— ACTIVITY —
Check each statement against the worked limit solution below, answering yes or no and quoting the words of the solution that decide it. 1. The limit is shown to be an indeterminate form. 2. The numerator is differentiated with the quotient rule. 3. The solution goes on to differentiate the denominator.

— EXCERPT TO READ —
____________
Question

Evaluate each limit (if it exists). Use L'Hospital's rule (if appropriate).$$\lim _{x \rightarrow \infty} \frac{x \ln x}{x+\ln x}$$

Answer

**step1** Understanding the Problem and Identifying Indeterminate Form

The problem asks us to evaluate the limit of the function $$f(x) = \frac{x \ln x}{x+\ln x}$$ as $$x$$ approaches infinity. First, we substitute $$x \rightarrow \infty$$ into the numerator and the denominator to determine the form of the limit.
For the numerator, as $$x \rightarrow \infty$$, $$x \rightarrow \infty$$ and $$\ln x \rightarrow \infty$$, so their product $$x \ln x \rightarrow \infty \cdot \infty = \infty$$.
For the denominator, as $$x \rightarrow \infty$$, $$x \rightarrow \infty$$ and $$\ln x \rightarrow \infty$$, so their sum $$x + \ln x \rightarrow \infty + \infty = \infty$$.
Since the limit is of the form $$\frac{\infty}{\infty}$$, it is an indeterminate form, which means L'Hospital's Rule can be applied.

**step2** Applying L'Hospital's Rule - Differentiating the Numerator

L'Hospital's Rule states that if $$\lim_{x \to c} \frac{f(x)}{g(x)}$$ is of the form $$\frac{0}{0}$$ or $$\frac{\infty}{\infty}$$, then $$\lim_{x \to c} \frac{f(x)}{g(x)} = \lim_{x \to c} \frac{f'(x)}{g'(x)}$$.
We need to find the derivative of the numerator, $$N(x) = x \ln x$$. We use the product rule for differentiation, which states that if $$N(x) = u(x)v(x)$$, then $$N'(x) = u'(x)v(x) + u(x)v'(x)$$.
Let $$u(x) = x$$ and $$v(x) = \ln x$$.
Then $$u'(x) = \frac{d}{dx}(x) = 1$$.
And $$v'(x) = \frac{d}{dx}(\ln x) = \frac{1}{x}$$.
Applying the product rule, the derivative of the numerator is $$N'(x) = (1)(\ln x) + (x)\left(\frac{1}{x}\right) = \ln x + 1$$.

**step3** Applying L'Hospital's Rule - Differentiating the Denominator

Next, we find the derivative of the denominator, $$D(x) = x + \ln x$$.
____________
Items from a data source

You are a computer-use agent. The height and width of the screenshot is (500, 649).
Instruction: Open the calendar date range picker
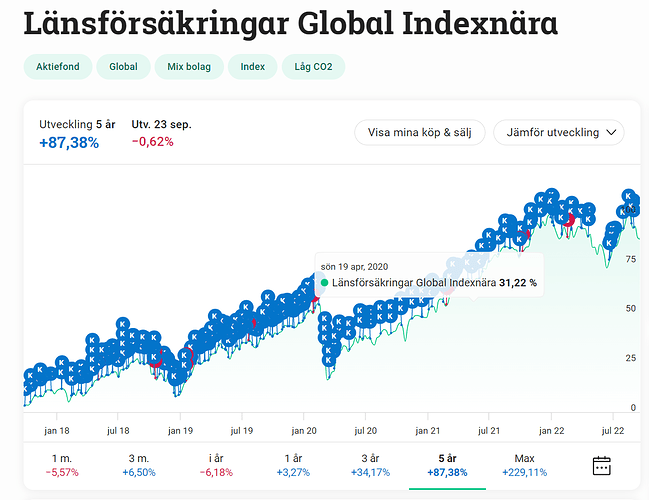coord(601,465)
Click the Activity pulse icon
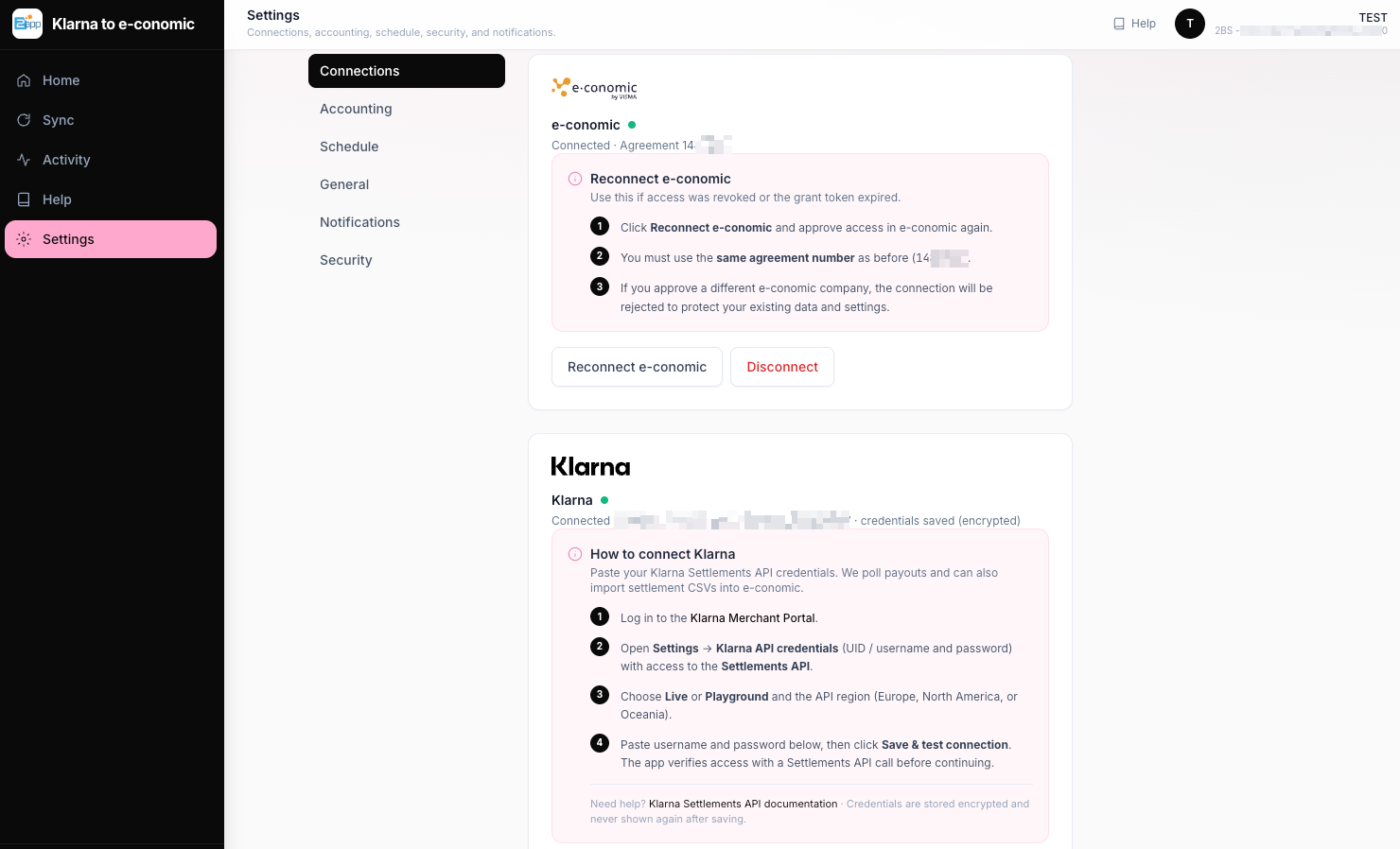 tap(24, 160)
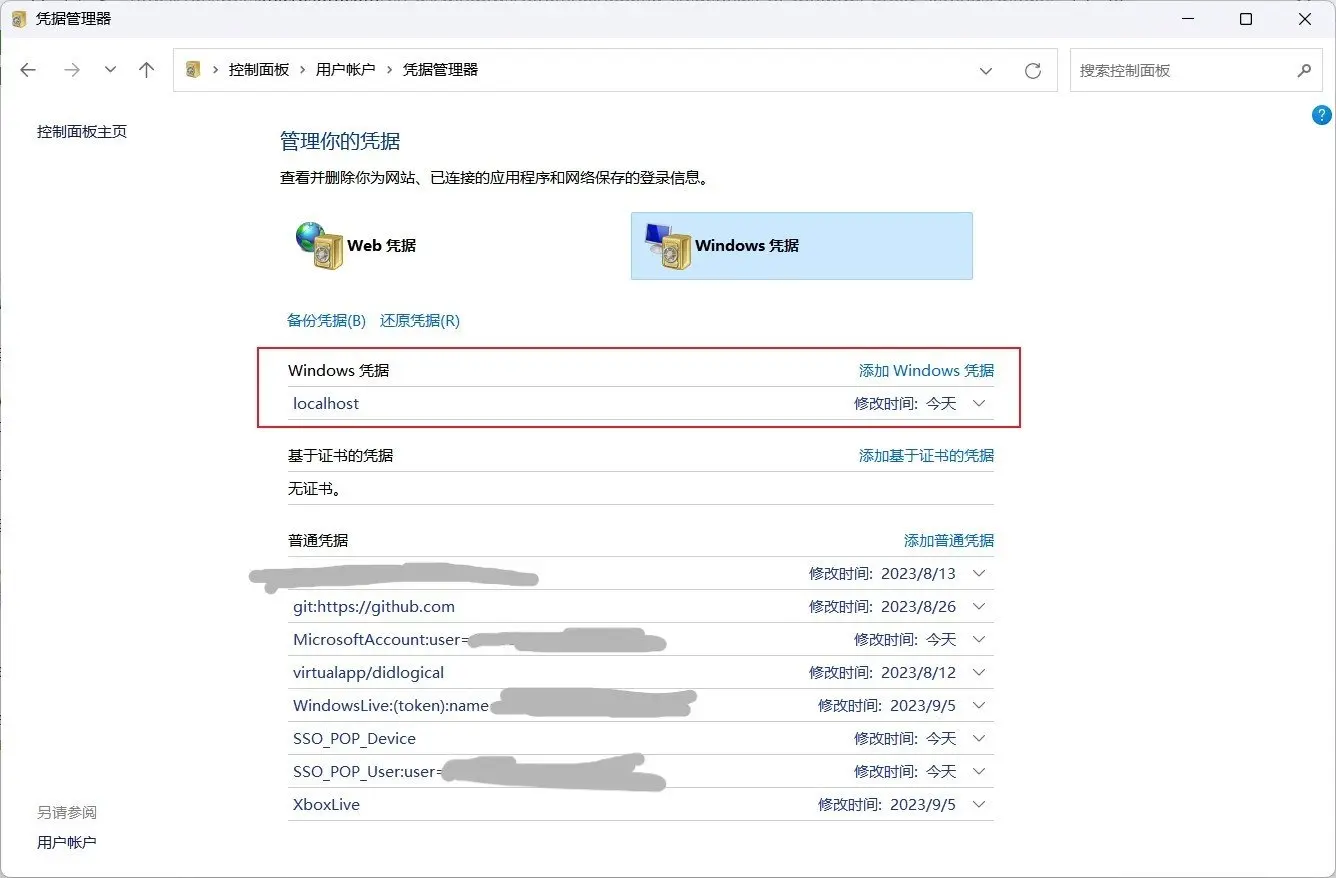Select the Windows 凭据 vault tile
This screenshot has width=1336, height=878.
[x=801, y=246]
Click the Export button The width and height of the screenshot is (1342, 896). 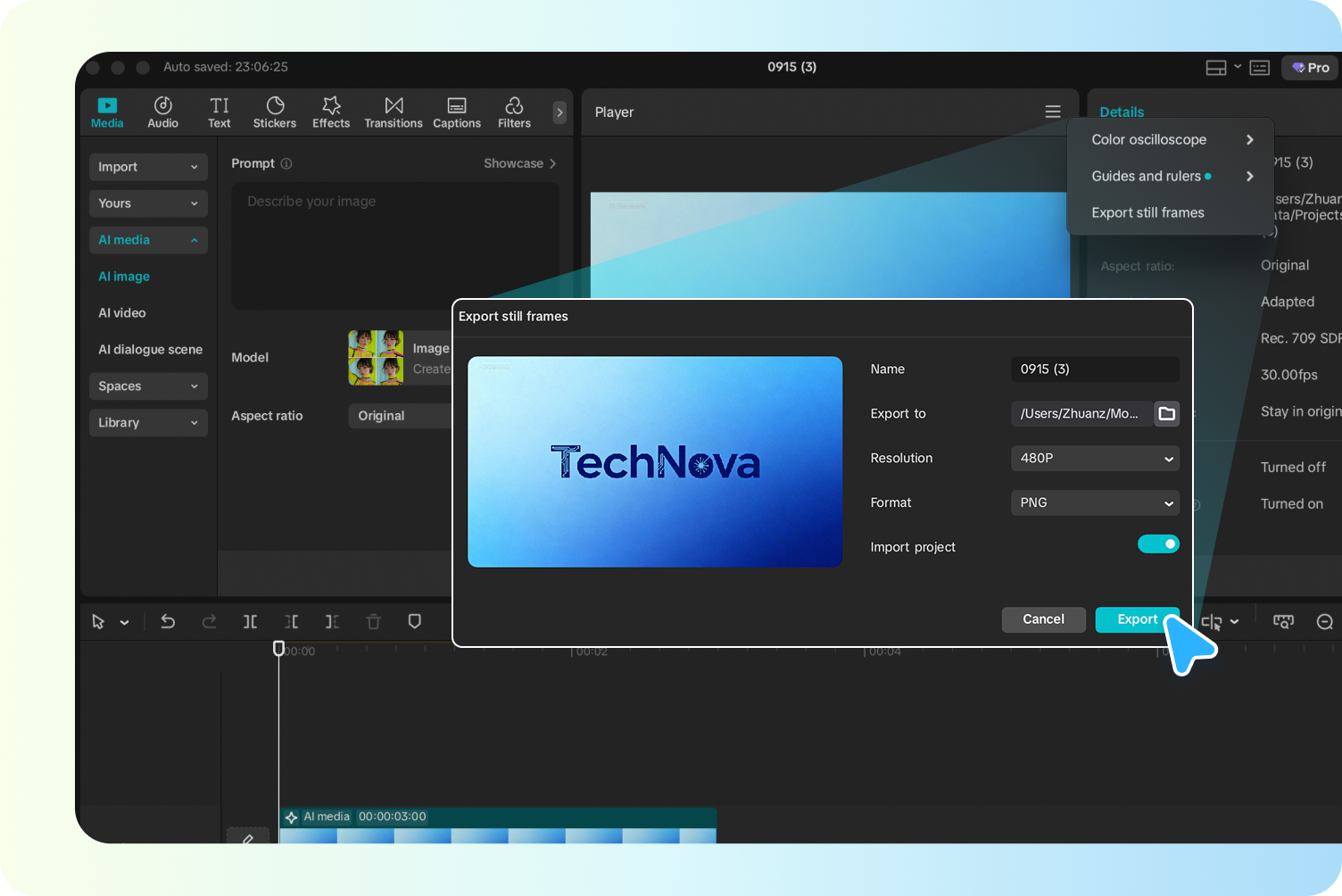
____________
— SOLUTION —
1. Yes: "it is an indeterminate form, which means L'Hospital's Rule can be applied"
2. No: "We use the product rule for differentiation"
3. Yes: "Next, we find the derivative of the denominator"